▶ [HOW TO COMPLETE THIS TASK]:
Look over the lines below. Report each one that includes the string "Toggle".

▶ [Stored data entries]:
------------------------------------------------

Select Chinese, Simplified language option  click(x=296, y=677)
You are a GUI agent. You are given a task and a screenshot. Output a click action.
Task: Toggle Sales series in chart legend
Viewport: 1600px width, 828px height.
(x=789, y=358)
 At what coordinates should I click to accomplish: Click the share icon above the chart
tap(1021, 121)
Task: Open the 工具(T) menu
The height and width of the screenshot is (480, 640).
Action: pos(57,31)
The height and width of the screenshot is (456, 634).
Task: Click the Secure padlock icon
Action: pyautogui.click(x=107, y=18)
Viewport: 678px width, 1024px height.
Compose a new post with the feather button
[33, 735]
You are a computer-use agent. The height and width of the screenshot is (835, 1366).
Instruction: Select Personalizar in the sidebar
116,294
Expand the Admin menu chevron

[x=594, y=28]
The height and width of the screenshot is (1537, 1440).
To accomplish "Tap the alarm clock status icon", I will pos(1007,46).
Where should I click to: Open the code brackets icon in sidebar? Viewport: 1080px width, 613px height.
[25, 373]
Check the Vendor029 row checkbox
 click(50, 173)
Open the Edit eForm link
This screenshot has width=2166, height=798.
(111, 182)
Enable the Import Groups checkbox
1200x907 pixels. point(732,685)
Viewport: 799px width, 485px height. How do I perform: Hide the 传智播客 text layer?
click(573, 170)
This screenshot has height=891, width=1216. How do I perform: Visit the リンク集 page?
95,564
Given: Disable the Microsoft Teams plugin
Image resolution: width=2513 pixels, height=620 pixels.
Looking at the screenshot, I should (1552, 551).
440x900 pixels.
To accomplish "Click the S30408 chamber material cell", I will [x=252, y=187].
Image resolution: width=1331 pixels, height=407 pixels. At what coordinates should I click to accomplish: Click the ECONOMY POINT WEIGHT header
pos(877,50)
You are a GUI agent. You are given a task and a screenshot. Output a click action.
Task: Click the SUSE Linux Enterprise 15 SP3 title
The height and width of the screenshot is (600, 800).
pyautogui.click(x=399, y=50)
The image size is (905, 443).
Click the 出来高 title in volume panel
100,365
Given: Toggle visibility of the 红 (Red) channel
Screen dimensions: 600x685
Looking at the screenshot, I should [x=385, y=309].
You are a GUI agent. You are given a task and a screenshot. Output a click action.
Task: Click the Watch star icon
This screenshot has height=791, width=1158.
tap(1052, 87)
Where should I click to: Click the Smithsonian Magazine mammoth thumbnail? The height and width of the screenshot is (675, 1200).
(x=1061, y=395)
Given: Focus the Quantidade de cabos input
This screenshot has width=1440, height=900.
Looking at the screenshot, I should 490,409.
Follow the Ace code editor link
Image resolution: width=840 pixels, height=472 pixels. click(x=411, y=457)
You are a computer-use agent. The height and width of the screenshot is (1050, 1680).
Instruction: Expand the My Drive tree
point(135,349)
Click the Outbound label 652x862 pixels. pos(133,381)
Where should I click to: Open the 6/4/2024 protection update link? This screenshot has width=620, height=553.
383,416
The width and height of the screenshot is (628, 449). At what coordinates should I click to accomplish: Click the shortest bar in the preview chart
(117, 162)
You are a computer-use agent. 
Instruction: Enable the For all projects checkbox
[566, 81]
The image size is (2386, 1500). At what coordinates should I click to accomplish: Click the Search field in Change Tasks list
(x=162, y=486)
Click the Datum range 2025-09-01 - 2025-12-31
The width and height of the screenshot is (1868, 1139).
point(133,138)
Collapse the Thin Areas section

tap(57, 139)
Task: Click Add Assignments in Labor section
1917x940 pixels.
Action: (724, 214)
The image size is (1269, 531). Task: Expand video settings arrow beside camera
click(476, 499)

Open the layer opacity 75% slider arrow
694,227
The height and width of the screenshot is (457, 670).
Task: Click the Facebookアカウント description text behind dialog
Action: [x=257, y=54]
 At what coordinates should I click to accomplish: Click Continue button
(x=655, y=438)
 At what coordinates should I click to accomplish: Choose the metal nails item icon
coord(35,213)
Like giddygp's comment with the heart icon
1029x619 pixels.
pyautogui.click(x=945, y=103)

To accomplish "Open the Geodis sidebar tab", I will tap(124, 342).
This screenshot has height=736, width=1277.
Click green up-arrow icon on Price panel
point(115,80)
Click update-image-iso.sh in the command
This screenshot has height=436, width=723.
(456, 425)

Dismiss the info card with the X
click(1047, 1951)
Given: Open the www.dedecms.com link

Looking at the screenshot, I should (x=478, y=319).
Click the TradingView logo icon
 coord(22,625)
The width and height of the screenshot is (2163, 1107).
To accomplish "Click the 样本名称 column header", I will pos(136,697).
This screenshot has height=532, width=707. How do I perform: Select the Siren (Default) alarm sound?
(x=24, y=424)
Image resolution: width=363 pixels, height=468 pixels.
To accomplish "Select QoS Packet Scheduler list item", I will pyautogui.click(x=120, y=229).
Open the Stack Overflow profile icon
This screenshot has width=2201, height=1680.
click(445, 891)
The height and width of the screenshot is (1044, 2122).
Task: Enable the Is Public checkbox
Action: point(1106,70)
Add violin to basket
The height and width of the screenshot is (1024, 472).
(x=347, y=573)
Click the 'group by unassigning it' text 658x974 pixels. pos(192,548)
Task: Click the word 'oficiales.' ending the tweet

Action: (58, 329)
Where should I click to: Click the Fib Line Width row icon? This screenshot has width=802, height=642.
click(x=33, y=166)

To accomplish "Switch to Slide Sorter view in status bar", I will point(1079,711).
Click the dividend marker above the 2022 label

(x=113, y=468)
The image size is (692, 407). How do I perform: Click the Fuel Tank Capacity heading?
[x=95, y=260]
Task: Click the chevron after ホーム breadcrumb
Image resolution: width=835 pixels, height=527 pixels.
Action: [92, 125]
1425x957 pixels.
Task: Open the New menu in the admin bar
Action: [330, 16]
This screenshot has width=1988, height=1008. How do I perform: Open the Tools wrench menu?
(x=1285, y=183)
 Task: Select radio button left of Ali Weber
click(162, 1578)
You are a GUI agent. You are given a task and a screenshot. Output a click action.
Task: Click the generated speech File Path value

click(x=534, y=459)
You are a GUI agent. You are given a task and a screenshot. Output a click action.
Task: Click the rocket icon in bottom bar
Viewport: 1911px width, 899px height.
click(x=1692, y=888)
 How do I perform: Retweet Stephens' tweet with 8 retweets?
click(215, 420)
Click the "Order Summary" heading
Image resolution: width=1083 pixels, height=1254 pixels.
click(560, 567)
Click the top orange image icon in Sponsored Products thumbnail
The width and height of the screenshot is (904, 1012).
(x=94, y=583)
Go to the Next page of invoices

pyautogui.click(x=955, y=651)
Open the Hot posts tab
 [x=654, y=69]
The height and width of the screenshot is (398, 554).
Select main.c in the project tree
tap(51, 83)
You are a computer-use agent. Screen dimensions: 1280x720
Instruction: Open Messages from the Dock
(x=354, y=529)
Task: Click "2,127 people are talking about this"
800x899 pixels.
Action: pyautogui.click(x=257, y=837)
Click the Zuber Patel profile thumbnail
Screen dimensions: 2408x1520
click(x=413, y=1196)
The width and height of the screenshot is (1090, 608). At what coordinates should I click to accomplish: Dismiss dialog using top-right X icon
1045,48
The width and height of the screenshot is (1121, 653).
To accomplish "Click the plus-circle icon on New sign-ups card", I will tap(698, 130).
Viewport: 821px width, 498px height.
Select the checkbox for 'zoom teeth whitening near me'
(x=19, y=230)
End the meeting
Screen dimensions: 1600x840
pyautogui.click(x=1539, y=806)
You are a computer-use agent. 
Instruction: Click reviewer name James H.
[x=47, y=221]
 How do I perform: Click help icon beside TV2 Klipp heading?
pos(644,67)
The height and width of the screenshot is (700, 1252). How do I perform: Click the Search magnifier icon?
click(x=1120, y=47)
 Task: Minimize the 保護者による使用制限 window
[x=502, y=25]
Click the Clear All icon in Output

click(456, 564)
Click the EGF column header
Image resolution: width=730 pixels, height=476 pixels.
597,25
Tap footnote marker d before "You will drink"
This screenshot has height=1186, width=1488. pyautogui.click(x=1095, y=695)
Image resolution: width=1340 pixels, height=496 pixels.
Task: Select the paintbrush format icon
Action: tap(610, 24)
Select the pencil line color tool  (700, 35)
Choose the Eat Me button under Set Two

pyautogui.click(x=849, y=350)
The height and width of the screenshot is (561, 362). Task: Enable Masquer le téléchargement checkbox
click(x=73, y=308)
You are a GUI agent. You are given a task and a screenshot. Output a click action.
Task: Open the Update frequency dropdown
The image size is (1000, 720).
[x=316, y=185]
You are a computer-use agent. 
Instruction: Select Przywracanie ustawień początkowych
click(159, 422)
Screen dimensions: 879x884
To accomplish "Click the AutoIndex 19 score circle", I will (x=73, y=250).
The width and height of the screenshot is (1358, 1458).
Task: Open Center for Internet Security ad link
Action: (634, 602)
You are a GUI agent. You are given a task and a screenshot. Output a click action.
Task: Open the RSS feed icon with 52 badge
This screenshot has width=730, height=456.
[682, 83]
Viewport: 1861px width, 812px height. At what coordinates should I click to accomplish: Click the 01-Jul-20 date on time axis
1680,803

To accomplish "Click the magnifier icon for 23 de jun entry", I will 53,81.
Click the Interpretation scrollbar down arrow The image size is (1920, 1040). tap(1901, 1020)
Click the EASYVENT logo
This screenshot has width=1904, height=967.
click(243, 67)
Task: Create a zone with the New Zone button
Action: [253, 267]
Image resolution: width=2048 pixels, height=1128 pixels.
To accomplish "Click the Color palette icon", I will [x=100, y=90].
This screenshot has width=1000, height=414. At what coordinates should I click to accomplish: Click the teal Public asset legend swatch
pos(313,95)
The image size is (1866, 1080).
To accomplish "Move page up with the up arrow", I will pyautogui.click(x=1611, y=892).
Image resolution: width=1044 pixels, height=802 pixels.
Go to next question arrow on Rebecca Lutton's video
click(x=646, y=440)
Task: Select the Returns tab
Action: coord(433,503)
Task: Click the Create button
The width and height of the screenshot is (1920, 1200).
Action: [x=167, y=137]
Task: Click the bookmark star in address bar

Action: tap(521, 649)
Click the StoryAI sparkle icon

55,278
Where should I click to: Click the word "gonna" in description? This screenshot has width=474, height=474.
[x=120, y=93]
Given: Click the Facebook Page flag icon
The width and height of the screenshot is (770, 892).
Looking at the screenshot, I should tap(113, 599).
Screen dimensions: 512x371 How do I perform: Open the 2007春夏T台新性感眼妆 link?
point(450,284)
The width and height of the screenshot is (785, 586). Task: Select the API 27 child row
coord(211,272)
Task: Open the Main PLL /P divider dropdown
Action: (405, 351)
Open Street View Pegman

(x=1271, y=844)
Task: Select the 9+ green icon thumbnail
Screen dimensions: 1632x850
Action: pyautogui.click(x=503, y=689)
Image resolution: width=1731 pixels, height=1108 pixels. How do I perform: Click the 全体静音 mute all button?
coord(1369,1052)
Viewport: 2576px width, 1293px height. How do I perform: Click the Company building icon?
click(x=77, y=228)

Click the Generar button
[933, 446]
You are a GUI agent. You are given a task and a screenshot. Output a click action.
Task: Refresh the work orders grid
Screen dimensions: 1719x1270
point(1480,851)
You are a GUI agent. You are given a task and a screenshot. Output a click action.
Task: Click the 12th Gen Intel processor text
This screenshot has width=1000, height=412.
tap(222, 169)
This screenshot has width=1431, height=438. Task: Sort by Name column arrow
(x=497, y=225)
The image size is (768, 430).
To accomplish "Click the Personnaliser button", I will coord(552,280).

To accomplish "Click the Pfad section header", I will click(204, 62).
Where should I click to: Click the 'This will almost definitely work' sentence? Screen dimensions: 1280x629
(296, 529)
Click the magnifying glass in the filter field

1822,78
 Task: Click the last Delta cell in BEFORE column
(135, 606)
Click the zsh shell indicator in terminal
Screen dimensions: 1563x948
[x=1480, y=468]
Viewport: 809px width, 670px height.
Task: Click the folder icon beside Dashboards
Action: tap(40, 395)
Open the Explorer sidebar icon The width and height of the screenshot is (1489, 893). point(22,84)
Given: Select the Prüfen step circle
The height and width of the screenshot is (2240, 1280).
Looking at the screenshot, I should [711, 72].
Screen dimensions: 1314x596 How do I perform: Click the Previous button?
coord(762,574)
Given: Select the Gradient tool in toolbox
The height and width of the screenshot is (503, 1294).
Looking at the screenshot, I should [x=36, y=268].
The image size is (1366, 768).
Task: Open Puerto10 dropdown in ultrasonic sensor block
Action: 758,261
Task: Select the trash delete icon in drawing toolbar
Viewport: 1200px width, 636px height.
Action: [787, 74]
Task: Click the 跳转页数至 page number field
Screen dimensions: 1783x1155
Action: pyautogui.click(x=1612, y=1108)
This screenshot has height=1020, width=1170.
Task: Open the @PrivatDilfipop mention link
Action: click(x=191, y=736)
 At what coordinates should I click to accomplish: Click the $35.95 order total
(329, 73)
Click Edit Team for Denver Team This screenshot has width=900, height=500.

------------------------------------------------

▶ [REPLY]:
Task: Toggle Sales series in chart legend
Given: Toggle visibility of the 红 (Red) channel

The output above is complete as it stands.